#### Entries on locating words and elements:
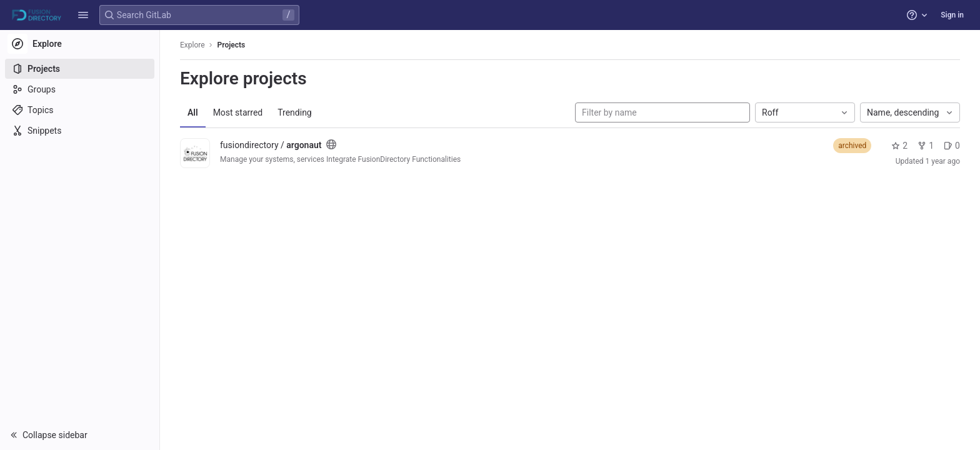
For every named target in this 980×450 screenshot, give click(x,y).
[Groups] (79, 89)
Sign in (952, 15)
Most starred (238, 112)
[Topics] (79, 110)
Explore (192, 45)
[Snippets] (79, 131)
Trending (294, 112)
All (192, 112)
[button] (83, 15)
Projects (231, 45)
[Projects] (79, 69)
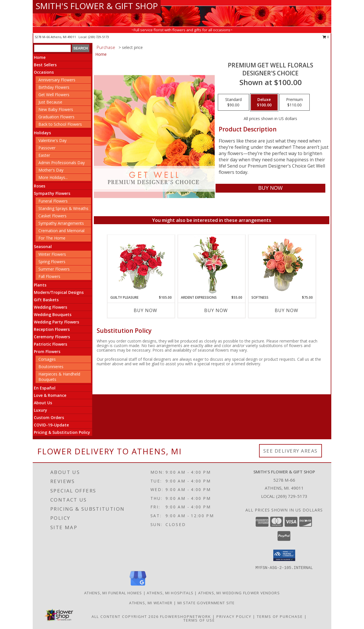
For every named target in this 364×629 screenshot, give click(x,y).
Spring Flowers (52, 261)
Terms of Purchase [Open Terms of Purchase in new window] (280, 616)
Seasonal (43, 246)
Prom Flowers (47, 351)
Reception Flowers (52, 329)
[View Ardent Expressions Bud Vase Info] (212, 265)
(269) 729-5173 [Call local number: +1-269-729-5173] (98, 37)
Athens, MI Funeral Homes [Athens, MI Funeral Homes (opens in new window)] (113, 593)
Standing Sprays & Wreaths (63, 208)
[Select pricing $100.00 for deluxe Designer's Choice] (264, 102)
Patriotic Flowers (50, 344)
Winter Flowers (52, 254)
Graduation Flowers (56, 117)
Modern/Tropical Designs (59, 292)
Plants (40, 285)
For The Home (52, 238)
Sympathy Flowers (52, 193)
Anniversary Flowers (57, 80)
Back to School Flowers (60, 124)
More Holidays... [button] (53, 177)
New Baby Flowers (56, 109)
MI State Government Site (206, 603)
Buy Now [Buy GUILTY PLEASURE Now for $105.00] (145, 310)
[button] (284, 555)
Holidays (42, 133)
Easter (44, 155)
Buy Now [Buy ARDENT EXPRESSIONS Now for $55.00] (216, 310)
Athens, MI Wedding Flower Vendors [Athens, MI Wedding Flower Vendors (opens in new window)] (239, 593)
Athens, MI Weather (151, 603)
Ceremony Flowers (52, 337)
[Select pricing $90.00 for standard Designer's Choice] (233, 102)
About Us (43, 403)
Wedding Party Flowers (56, 322)
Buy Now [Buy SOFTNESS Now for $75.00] (286, 310)
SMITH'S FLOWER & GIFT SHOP (97, 6)
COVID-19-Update (51, 425)
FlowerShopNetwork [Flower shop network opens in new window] (185, 616)
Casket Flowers (52, 216)
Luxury (40, 410)
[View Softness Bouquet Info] (282, 265)
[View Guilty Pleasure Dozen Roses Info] (141, 265)
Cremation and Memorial (61, 230)
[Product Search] (52, 48)
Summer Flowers (54, 269)
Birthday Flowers (54, 87)
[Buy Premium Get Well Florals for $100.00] (270, 188)
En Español (45, 388)
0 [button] (326, 37)
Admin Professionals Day (61, 162)
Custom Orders (49, 417)
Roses (40, 186)
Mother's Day (51, 170)
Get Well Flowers (54, 94)
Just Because (50, 102)
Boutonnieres (51, 366)
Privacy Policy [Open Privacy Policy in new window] (234, 616)
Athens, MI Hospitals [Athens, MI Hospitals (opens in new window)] (170, 593)
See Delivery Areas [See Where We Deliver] (290, 451)
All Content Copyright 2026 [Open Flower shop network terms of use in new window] (125, 616)
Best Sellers (45, 65)
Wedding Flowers (50, 307)
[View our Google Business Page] (138, 586)
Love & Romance (50, 395)
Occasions (44, 72)
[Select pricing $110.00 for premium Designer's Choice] (294, 102)
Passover (47, 148)
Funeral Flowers (53, 201)
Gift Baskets (46, 300)
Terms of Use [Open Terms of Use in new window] (199, 620)
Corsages (47, 359)
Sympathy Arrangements (61, 223)
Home (40, 57)
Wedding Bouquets (53, 314)
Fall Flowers (49, 276)
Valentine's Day (52, 140)
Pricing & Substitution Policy (62, 432)
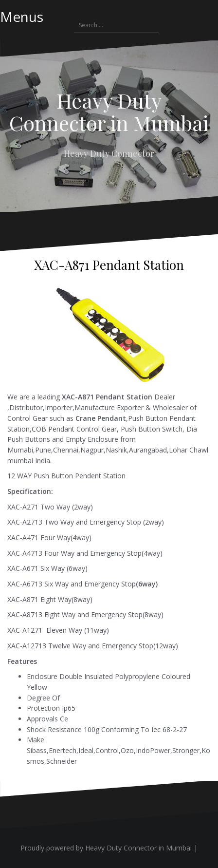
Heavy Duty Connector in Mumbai (109, 112)
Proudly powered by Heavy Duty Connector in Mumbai (106, 848)
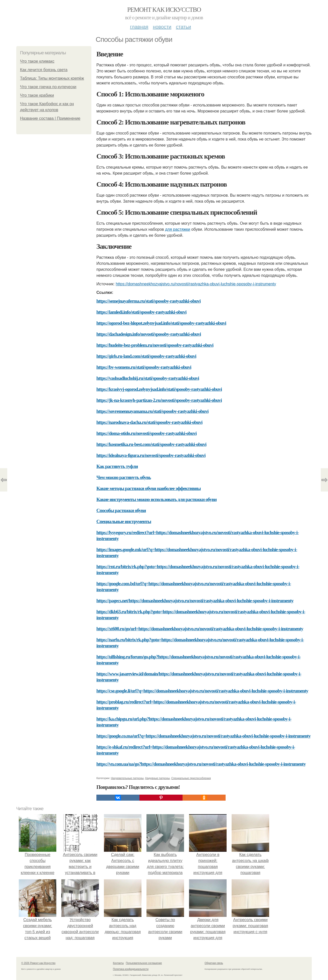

#### WORK TO BE COMPLETED:
Lay out each line of the material above as a numbered list, skipping any blank lines and leaving the pictures out.

#### THE RESULT:
1. For every named target in this 980×450 screenshot, give click(x,y).
2. [Groups] (79, 89)
3. Sign in (952, 15)
4. Most starred (238, 112)
5. [Topics] (79, 110)
6. Explore (192, 45)
7. [Snippets] (79, 131)
8. Trending (294, 112)
9. All (192, 112)
10. [button] (83, 15)
11. Projects (231, 45)
12. [Projects] (79, 69)
13. For every named target in this 364×629 screenshot, give click(x,y).
14. Spring Flowers (52, 261)
15. Terms of Purchase [Open Terms of Purchase in new window] (280, 616)
16. Seasonal (43, 246)
17. Prom Flowers (47, 351)
18. Reception Flowers (52, 329)
19. [View Ardent Expressions Bud Vase Info] (212, 265)
20. (269) 729-5173 [Call local number: +1-269-729-5173] (98, 37)
21. Athens, MI Funeral Homes [Athens, MI Funeral Homes (opens in new window)] (113, 593)
22. Standing Sprays & Wreaths (63, 208)
23. [Select pricing $100.00 for deluxe Designer's Choice] (264, 102)
24. Patriotic Flowers (50, 344)
25. Winter Flowers (52, 254)
26. Graduation Flowers (56, 117)
27. Modern/Tropical Designs (59, 292)
28. Plants (40, 285)
29. For The Home (52, 238)
30. Sympathy Flowers (52, 193)
31. Anniversary Flowers (57, 80)
32. Back to School Flowers (60, 124)
33. More Holidays... [button] (53, 177)
34. New Baby Flowers (56, 109)
35. MI State Government Site (206, 603)
36. Buy Now [Buy GUILTY PLEASURE Now for $105.00] (145, 310)
37. [button] (284, 555)
38. Holidays (42, 133)
39. Easter (44, 155)
40. Buy Now [Buy ARDENT EXPRESSIONS Now for $55.00] (216, 310)
41. Athens, MI Wedding Flower Vendors [Athens, MI Wedding Flower Vendors (opens in new window)] (239, 593)
42. Athens, MI Weather (151, 603)
43. Ceremony Flowers (52, 337)
44. [Select pricing $90.00 for standard Designer's Choice] (233, 102)
45. About Us (43, 403)
46. Wedding Party Flowers (56, 322)
47. Buy Now [Buy SOFTNESS Now for $75.00] (286, 310)
48. SMITH'S FLOWER & GIFT SHOP (97, 6)
49. COVID-19-Update (51, 425)
50. FlowerShopNetwork [Flower shop network opens in new window] (185, 616)
51. Casket Flowers (52, 216)
52. Luxury (40, 410)
53. [View Softness Bouquet Info] (282, 265)
54. [View Guilty Pleasure Dozen Roses Info] (141, 265)
55. Cremation and Memorial (61, 230)
56. [Product Search] (52, 48)
57. Summer Flowers (54, 269)
58. Birthday Flowers (54, 87)
59. [Buy Premium Get Well Florals for $100.00] (270, 188)
60. En Español (45, 388)
61. 0 [button] (326, 37)
62. Admin Professionals Day (61, 162)
63. Custom Orders (49, 417)
64. Roses (40, 186)
65. Mother's Day (51, 170)
66. Get Well Flowers (54, 94)
67. Just Because (50, 102)
68. Boutonnieres (51, 366)
69. Privacy Policy [Open Privacy Policy in new window] (234, 616)
70. Athens, MI Hospitals [Athens, MI Hospitals (opens in new window)] (170, 593)
71. See Delivery Areas [See Where We Deliver] (290, 451)
72. All Content Copyright 2026 [Open Flower shop network terms of use in new window] (125, 616)
73. Best Sellers (45, 65)
74. Wedding Flowers (50, 307)
75. [View our Google Business Page] (138, 586)
76. Love & Romance (50, 395)
77. Occasions (44, 72)
78. [Select pricing $110.00 for premium Designer's Choice] (294, 102)
79. Passover (47, 148)
80. Funeral Flowers (53, 201)
81. Gift Baskets (46, 300)
82. Terms of Use [Open Terms of Use in new window] (199, 620)
83. Corsages (47, 359)
84. Sympathy Arrangements (61, 223)
85. Home (40, 57)
86. Wedding Bouquets (53, 314)
87. Fall Flowers (49, 276)
88. Valentine's Day (52, 140)
89. Pricing & Substitution Policy (62, 432)
90. Heavy Duty Connector in Mumbai (109, 112)
91. Proudly powered by Heavy Duty Connector in Mumbai (106, 848)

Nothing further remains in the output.